Task statement |
Revise the listing from the line with "You are a computer-use agent. The" up to and including the line with "will (x=383, y=22).", putting "wage" in place of "salary" and leaving everything else unchanged.

A run of records |
— START —

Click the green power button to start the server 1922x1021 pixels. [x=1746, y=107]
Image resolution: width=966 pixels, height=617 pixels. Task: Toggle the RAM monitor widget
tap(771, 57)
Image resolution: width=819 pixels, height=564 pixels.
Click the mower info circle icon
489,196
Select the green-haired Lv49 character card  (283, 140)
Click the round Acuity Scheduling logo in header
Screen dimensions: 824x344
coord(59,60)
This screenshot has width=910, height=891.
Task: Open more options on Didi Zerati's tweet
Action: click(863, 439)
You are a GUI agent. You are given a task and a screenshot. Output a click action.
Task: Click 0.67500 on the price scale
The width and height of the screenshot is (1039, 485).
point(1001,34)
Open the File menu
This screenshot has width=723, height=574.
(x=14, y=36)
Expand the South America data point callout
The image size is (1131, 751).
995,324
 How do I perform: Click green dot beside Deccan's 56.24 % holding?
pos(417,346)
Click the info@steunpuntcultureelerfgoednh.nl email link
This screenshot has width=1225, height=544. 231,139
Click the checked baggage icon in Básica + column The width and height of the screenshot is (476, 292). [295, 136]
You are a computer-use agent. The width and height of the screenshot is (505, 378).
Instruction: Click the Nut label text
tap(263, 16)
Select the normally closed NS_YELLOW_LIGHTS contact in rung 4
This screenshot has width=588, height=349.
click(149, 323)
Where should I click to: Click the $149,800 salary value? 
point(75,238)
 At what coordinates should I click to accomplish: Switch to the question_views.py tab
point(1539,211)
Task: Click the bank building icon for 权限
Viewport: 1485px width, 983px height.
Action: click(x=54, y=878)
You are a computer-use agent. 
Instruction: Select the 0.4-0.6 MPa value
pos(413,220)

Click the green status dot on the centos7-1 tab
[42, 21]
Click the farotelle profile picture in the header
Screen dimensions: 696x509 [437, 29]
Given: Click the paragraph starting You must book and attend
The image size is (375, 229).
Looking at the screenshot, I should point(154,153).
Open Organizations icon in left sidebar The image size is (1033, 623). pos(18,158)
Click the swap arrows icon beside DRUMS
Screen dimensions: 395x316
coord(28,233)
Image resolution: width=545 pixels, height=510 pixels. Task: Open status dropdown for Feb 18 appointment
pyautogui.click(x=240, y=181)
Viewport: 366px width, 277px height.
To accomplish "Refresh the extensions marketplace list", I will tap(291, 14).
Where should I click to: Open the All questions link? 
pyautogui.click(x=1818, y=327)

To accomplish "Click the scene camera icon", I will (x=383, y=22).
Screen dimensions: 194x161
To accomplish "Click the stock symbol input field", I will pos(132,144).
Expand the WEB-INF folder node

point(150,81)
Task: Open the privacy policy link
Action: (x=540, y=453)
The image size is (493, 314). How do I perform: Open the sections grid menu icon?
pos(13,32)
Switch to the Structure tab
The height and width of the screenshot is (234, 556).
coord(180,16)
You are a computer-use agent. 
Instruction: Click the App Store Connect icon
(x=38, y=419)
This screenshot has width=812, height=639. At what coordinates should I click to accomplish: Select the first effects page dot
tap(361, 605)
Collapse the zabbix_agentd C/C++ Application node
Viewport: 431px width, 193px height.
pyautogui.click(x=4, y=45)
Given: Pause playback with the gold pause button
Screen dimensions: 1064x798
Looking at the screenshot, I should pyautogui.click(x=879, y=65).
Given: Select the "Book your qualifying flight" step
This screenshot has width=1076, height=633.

— END —

Solution for this problem |
You are a computer-use agent. The width and height of the screenshot is (505, 378).
Instruction: Click the Nut label text
tap(263, 16)
Select the normally closed NS_YELLOW_LIGHTS contact in rung 4
This screenshot has width=588, height=349.
click(149, 323)
Where should I click to: Click the $149,800 wage value? 
point(75,238)
 At what coordinates should I click to accomplish: Switch to the question_views.py tab
point(1539,211)
Task: Click the bank building icon for 权限
Viewport: 1485px width, 983px height.
Action: click(x=54, y=878)
You are a computer-use agent. 
Instruction: Select the 0.4-0.6 MPa value
pos(413,220)

Click the green status dot on the centos7-1 tab
[42, 21]
Click the farotelle profile picture in the header
Screen dimensions: 696x509 [437, 29]
Given: Click the paragraph starting You must book and attend
The image size is (375, 229).
Looking at the screenshot, I should point(154,153).
Open Organizations icon in left sidebar The image size is (1033, 623). pos(18,158)
Click the swap arrows icon beside DRUMS
Screen dimensions: 395x316
coord(28,233)
Image resolution: width=545 pixels, height=510 pixels. Task: Open status dropdown for Feb 18 appointment
pyautogui.click(x=240, y=181)
Viewport: 366px width, 277px height.
To accomplish "Refresh the extensions marketplace list", I will tap(291, 14).
Where should I click to: Open the All questions link? 
pyautogui.click(x=1818, y=327)

To accomplish "Click the scene camera icon", I will (x=383, y=22).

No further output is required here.